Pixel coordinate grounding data

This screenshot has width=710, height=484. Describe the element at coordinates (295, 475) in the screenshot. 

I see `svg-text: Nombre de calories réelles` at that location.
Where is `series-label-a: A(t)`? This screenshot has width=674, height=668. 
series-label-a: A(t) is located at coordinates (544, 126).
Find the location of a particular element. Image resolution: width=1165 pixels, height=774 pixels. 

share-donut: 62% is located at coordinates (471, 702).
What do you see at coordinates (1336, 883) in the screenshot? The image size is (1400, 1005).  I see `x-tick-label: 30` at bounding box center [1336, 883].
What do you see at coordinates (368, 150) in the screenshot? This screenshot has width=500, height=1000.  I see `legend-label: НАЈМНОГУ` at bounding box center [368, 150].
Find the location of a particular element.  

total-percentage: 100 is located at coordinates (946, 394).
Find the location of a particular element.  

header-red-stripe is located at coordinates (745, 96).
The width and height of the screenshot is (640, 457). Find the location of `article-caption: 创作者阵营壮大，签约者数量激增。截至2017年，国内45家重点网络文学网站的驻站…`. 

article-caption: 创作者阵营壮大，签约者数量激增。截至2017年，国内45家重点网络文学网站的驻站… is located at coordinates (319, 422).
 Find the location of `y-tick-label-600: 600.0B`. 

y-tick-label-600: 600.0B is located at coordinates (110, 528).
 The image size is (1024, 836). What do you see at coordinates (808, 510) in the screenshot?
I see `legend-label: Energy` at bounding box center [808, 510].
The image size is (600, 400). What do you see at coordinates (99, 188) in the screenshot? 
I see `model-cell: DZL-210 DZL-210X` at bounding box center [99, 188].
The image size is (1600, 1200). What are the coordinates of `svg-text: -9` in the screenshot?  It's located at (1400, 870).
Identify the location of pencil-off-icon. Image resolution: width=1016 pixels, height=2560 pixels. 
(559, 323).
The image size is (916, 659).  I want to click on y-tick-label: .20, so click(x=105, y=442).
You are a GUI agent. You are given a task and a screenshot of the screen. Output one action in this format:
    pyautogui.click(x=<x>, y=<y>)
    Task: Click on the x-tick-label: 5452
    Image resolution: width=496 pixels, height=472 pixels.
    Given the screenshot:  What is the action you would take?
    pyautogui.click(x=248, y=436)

Your objective – Rewrite the listing from its beginning through the line containing "share-donut: 62% is", both ends included, with every "screenshot" changed to "capture" and nothing else altered. Return only those lines.

Exercise response –
This capture has width=710, height=484. Describe the element at coordinates (295, 475) in the capture. 

I see `svg-text: Nombre de calories réelles` at that location.
Where is `series-label-a: A(t)`? This capture has width=674, height=668. 
series-label-a: A(t) is located at coordinates (544, 126).
Find the location of a particular element. Image resolution: width=1165 pixels, height=774 pixels. 

share-donut: 62% is located at coordinates (471, 702).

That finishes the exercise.